`Pixar's magic man': Fortune on John Lasseter
...[I]n 1980 or 1981, I saw some video of the very beginnings of computer animation, and it was like a revelation. I wasn't really looking for them but just came across some tapes from one of these new computer-graphics conferences. When I saw this stuff I thought, Wow, this is cool. Even though it was just spheres floating around and stuff like that.
Around that time Disney made a deal to do a live-action movie called "Tron," with some computerized special effects. I didn't work on it, but some friends did, and I saw the very first dailies, and what I saw - the potential I saw - blew me away. Walt Disney had always tried to get more dimension in his animation and when I saw these tapes, I thought, This is it! This is what Walt was waiting for! But when I looked around, nobody at the studio at the time was even halfway interested in it.
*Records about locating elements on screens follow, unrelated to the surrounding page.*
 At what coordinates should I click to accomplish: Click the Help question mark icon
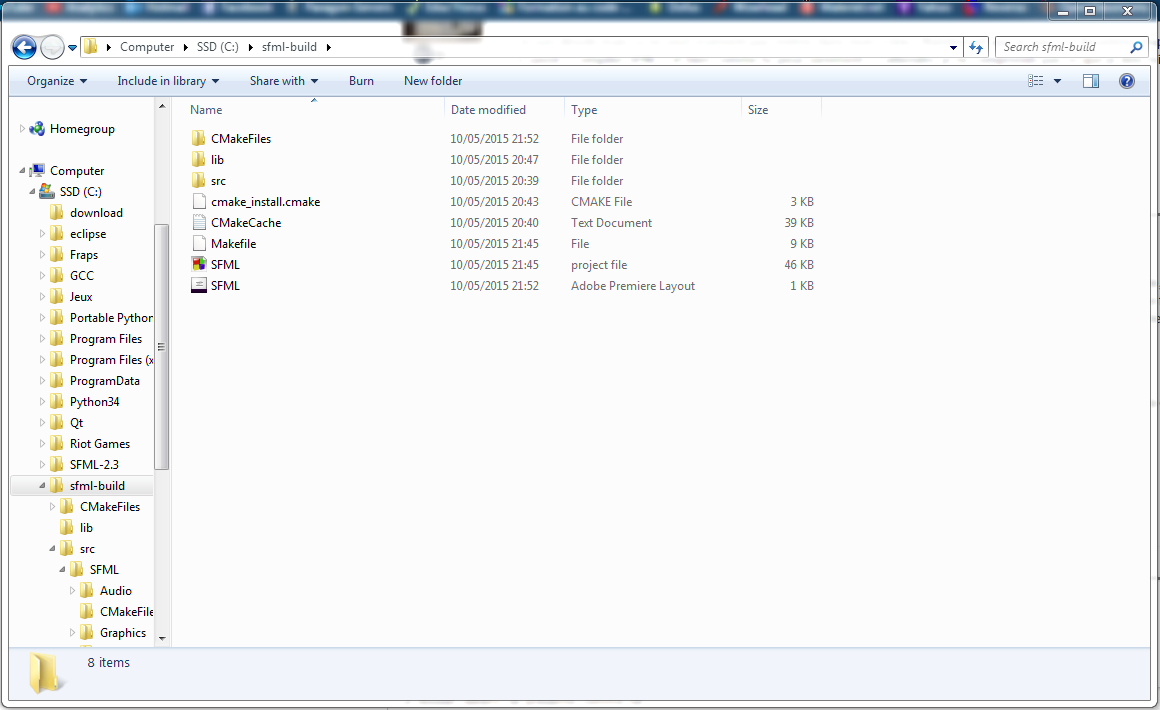point(1127,81)
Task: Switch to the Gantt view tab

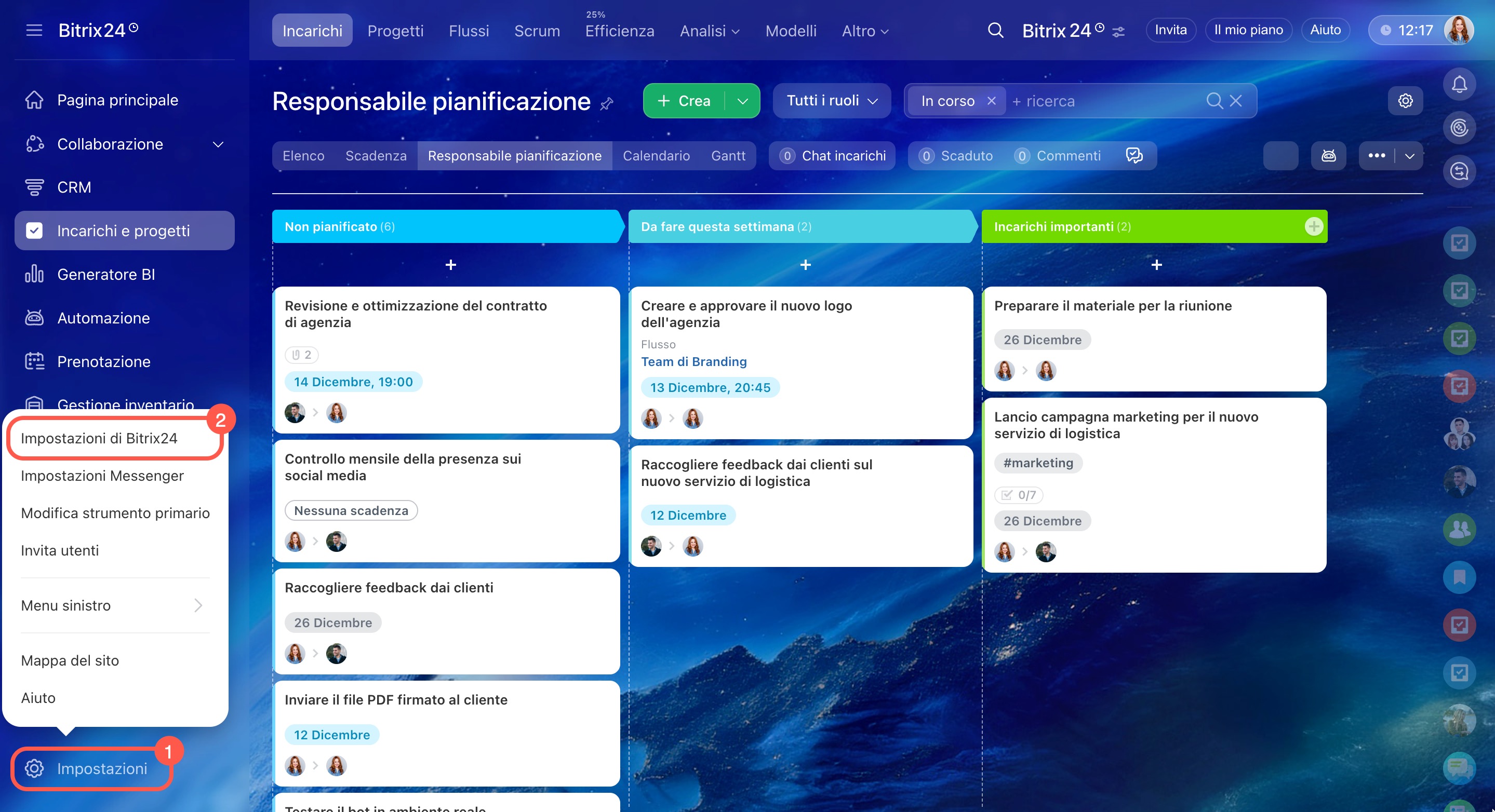Action: [x=728, y=155]
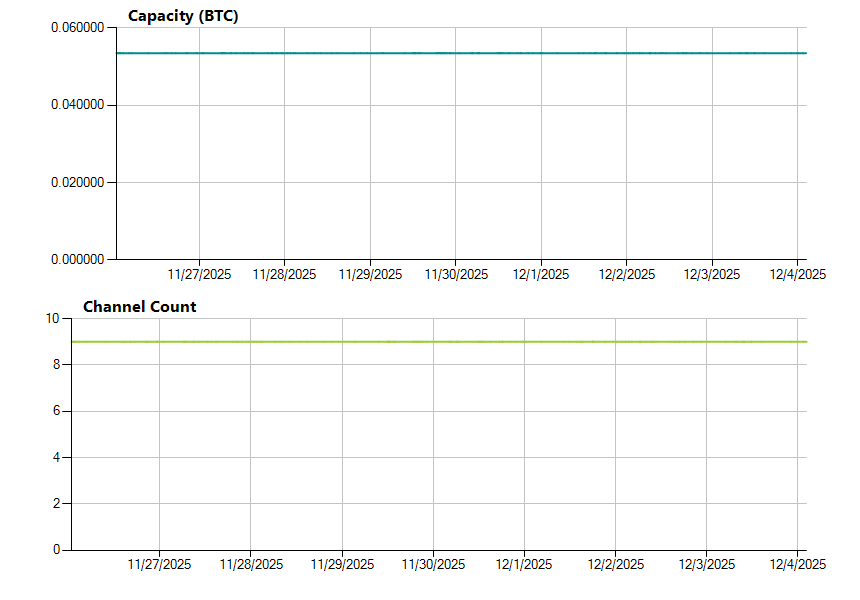Click the 6 label on Channel Count axis
Viewport: 860px width, 600px height.
(x=56, y=411)

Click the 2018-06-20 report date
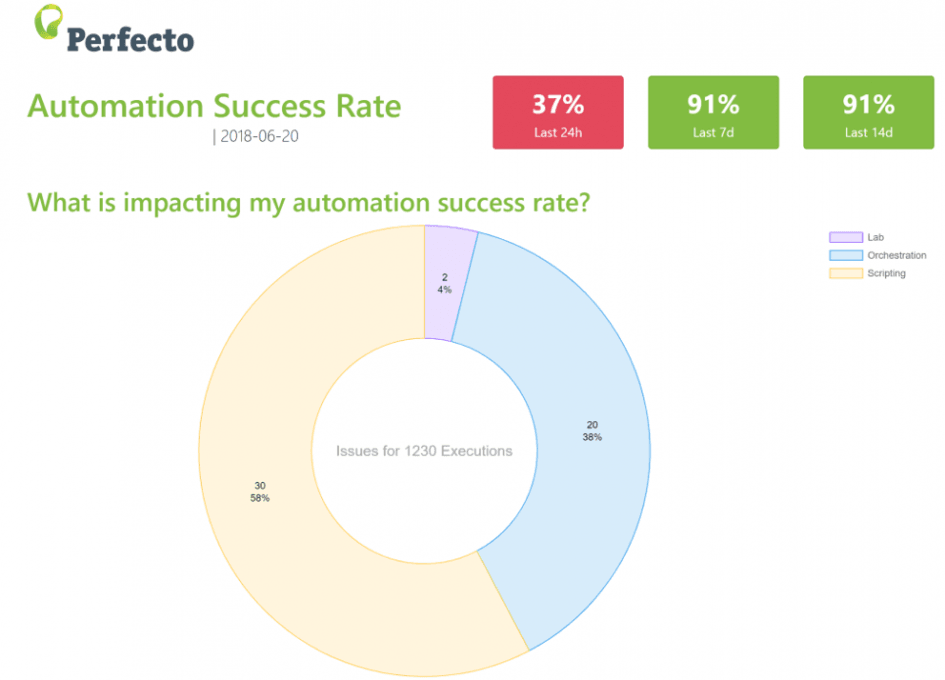coord(259,136)
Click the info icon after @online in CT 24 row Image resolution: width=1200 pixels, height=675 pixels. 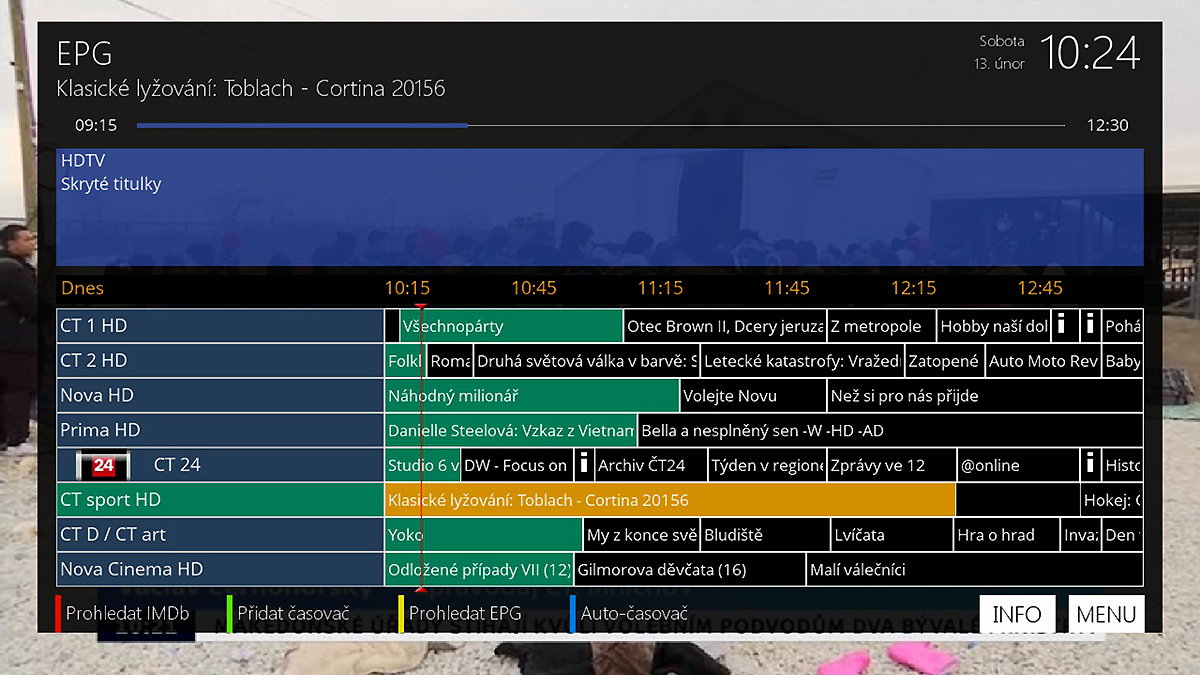[1090, 465]
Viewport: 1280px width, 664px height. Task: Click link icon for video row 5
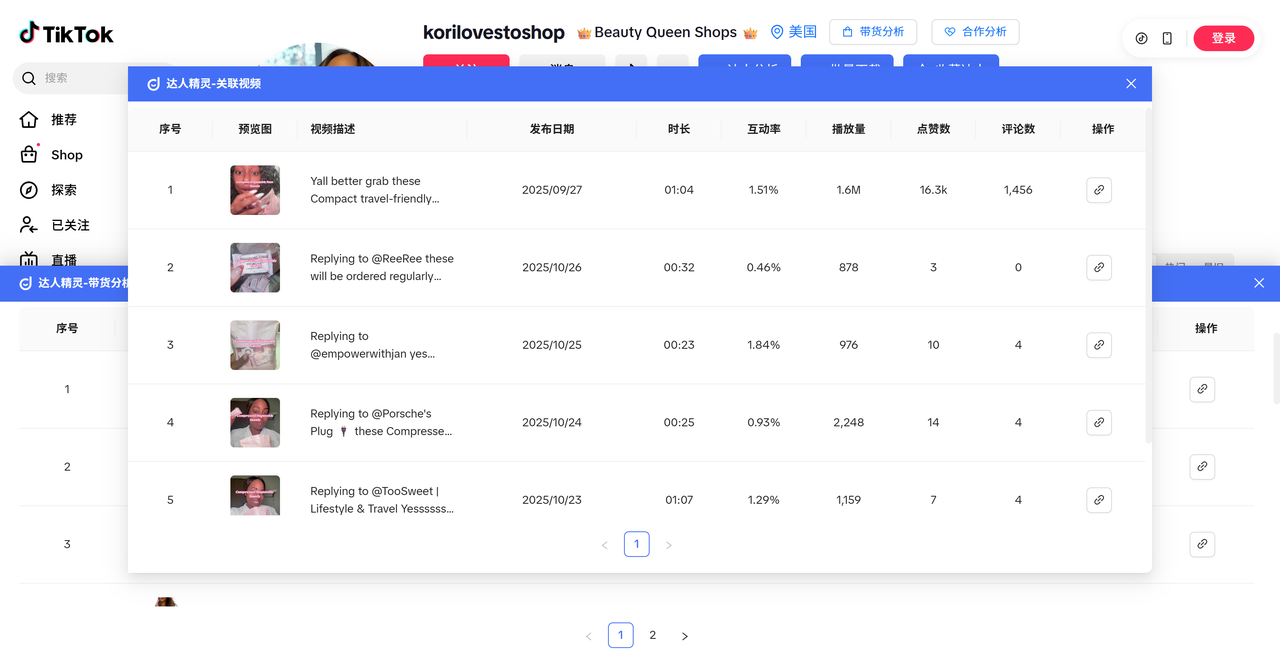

Tron was made by a different part of the studio, unrelated to animation. This young live-action executive named Tom Willhite picked me out of the group because I kept talking to him about how we could use this new technology in animation. So he let me and a colleague put together a 30-second test, combining hand-drawn, two-dimensional Disney-style character animation with three-dimensional computer-generated backgrounds.
I was so excited about the test, and I wanted to find a story that we could apply this technique to in a full-blown movie. A friend of mine had told me about a 40-page novella called "The Brave Little Toaster," by Thomas Disch. I've always loved animating inanimate objects, and this story had a lot of that. Tom Willhite liked the idea, too, and got us the rights to the story so we could pitch it to the animation studio along with our test clip.
When it came time to show the idea, I remember the head of the studio had only one question: "How much is this going to cost?" We said about the same as a regular animated feature. He replied, "I'm only interested in computer animation if it saves money or saves time." We found out later that others had poked holes in my idea before I had even pitched it.
The project was killed and, in 1983, Lasseter was fired ... though he'd return to the company more than two decades later, when Disney acquired Pixar to reinvigorate its animation division.